For reference, first, the frame images in the first video are obtained according to the playing order, wherein the frame images are sorted according to the playing order. Then, the frame images are divided into at least one group on the basis of the original sorting, so that each frame image divided into one group is ensured to be always in a time period. In the grouping process, the background and the object corresponding to each frame image are respectively identified, for example, the background and the object corresponding to the continuous multi-frame image are kept unchanged, and the continuous multi-frame image is divided into one group.

For example, the first video includes two scene information, the first is that the first 5 seconds are on the playground, 5 children play football, the second is that the last 5 seconds are in the classroom, or the 5 children are in class, so that all the frame images in the first video are divided into two groups, all the frame images corresponding to the first scene are in one group, all the frame images corresponding to the second scene are in one group, and then the user can operate on all the frame images corresponding to any scene to replace a certain object in the scene.

Substep C2: at least one group of images in the first video are obtained based on the playing period information in the first video.

Wherein, a group of images corresponds to a playing period information.

In this embodiment, each frame image in the first video is divided into at least one group according to the playing period information corresponding to each frame image in the first video. For each group of images, the corresponding playing period information is the same for each frame image contained therein, i.e. corresponding to one playing period information.
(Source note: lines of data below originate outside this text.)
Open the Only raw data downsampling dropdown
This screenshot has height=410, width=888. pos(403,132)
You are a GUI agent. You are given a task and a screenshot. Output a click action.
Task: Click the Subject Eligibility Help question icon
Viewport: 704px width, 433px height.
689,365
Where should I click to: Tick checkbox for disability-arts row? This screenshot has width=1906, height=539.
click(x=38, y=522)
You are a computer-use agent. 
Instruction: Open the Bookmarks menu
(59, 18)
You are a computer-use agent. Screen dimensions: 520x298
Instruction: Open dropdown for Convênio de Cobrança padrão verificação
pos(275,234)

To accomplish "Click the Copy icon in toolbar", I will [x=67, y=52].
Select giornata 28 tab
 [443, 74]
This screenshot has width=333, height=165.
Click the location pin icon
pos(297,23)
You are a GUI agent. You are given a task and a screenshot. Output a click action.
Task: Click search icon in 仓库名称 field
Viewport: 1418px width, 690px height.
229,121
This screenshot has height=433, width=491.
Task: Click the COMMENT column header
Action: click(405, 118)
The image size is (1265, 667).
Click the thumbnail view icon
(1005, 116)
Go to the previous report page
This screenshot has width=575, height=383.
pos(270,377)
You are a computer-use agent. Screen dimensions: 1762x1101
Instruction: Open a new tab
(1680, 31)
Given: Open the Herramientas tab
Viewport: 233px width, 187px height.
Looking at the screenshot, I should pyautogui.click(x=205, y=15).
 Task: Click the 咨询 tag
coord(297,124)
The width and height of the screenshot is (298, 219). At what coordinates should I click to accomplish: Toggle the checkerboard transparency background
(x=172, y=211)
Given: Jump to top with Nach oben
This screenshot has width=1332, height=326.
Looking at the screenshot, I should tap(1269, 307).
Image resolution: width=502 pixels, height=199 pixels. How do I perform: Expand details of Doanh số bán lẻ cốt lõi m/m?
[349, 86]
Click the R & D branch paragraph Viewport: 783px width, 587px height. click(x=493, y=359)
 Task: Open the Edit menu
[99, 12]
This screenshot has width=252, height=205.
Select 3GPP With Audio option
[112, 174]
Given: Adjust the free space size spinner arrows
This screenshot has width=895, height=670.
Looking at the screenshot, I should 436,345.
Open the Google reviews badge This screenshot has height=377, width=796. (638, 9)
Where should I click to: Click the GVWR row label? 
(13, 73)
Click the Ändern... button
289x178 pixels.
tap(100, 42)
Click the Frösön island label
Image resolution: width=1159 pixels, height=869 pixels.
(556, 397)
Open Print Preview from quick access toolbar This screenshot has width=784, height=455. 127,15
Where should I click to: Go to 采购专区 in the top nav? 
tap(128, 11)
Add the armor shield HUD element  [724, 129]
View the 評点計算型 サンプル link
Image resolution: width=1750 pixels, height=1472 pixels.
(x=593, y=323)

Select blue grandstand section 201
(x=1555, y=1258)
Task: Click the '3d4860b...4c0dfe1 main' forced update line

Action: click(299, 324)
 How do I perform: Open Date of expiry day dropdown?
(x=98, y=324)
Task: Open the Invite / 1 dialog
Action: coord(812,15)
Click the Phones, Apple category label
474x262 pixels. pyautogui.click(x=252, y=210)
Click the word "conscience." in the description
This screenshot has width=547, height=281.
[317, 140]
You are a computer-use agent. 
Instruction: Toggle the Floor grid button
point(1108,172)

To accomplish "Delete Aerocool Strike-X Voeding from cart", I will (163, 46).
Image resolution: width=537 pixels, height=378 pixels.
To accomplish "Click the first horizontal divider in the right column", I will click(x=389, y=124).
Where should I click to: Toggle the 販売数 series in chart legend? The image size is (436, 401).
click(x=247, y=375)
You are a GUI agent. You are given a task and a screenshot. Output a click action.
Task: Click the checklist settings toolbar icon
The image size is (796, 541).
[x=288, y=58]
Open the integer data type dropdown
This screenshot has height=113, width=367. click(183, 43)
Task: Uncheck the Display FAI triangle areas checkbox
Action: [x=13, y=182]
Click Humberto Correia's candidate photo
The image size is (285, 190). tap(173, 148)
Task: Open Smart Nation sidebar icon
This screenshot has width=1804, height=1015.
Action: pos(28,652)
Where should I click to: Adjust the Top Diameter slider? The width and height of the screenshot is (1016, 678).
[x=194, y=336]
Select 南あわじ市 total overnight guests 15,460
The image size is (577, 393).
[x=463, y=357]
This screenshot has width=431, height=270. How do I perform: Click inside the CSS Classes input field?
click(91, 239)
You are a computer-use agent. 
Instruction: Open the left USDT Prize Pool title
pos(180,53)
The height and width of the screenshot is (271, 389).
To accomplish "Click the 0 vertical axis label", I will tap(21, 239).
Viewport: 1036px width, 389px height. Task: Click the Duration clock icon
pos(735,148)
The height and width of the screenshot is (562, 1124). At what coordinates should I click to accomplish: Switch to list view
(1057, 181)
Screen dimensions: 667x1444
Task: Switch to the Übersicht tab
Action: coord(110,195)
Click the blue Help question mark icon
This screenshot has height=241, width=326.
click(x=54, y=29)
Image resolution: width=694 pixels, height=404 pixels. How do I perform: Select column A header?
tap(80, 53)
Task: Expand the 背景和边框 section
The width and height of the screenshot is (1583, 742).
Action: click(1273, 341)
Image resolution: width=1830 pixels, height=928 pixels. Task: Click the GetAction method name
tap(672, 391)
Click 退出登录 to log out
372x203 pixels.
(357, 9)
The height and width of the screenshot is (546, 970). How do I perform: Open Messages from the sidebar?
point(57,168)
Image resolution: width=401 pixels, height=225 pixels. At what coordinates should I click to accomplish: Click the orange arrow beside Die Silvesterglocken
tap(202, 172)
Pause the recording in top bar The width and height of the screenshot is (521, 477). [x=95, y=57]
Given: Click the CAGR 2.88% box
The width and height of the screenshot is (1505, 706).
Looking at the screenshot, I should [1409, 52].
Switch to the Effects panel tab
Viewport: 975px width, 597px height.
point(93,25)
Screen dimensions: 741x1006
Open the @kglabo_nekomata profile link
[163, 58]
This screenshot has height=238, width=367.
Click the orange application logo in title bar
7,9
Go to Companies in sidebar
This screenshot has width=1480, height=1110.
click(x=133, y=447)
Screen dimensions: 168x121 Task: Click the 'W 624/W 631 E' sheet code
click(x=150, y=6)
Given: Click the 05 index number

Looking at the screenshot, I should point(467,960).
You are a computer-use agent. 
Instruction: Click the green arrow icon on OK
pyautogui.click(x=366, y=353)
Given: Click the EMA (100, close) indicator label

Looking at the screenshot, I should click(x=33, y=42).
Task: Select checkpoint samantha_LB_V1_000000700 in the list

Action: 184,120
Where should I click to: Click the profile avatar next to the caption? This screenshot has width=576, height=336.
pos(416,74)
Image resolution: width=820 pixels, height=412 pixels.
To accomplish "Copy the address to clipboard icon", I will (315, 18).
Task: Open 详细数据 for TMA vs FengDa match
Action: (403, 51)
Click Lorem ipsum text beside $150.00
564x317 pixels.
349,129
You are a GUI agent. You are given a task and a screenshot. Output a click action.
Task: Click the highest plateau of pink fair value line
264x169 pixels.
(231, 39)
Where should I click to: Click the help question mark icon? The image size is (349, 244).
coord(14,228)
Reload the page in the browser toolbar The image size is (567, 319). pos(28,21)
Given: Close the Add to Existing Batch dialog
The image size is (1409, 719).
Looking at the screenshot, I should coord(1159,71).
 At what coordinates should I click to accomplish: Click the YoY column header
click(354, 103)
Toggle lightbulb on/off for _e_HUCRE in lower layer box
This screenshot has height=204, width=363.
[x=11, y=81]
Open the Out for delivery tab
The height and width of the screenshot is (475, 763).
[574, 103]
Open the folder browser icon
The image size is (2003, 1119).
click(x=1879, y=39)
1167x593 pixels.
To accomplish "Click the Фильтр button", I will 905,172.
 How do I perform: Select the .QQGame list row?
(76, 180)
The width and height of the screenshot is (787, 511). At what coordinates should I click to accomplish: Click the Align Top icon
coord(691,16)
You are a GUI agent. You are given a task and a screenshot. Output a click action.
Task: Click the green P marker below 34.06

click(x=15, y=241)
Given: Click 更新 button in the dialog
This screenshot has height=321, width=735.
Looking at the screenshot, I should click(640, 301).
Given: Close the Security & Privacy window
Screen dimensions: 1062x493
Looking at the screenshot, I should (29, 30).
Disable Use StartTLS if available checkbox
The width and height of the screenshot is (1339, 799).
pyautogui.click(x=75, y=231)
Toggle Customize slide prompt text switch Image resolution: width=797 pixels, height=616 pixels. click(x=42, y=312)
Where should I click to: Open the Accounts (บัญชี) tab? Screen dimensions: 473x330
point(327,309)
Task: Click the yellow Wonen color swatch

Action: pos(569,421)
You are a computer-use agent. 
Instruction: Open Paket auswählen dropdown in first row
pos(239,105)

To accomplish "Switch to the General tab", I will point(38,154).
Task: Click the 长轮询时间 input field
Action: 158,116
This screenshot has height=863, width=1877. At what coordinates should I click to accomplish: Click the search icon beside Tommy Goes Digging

For reference, first, the frame images in the first video are obtained according to the playing order, wherein the frame images are sorted according to the playing order. Then, the frame images are divided into at least one group based on the original sorting, so that each frame image divided into one group is ensured to be always in one time interval. Alternatively, in the grouping, at least one group may be divided by one period every 5 seconds. Specifically, the 5 seconds may be adjusted to other interval durations according to the playing duration of the first video.

For example, the playing time of the first video is 1 minute, all frame images in the first video are divided into 12 groups, that is, from 0 minute and 0 second of the first video, multiple frame images within every continuous 5 seconds are divided into one group, so that the user can perform a separate operation on all frame images within any 5 seconds to replace the second object in the frame images within the 5 seconds with the first object.

In the present embodiment, two schemes of dividing all frame images of the first video are provided. In an application scene, options corresponding to the two schemes can be provided for a user to select. Therefore, the user can select a proper scheme based on the production requirement of the cartoon so as to divide scenes in the cartoon and customize the cartoon roles at different time periods.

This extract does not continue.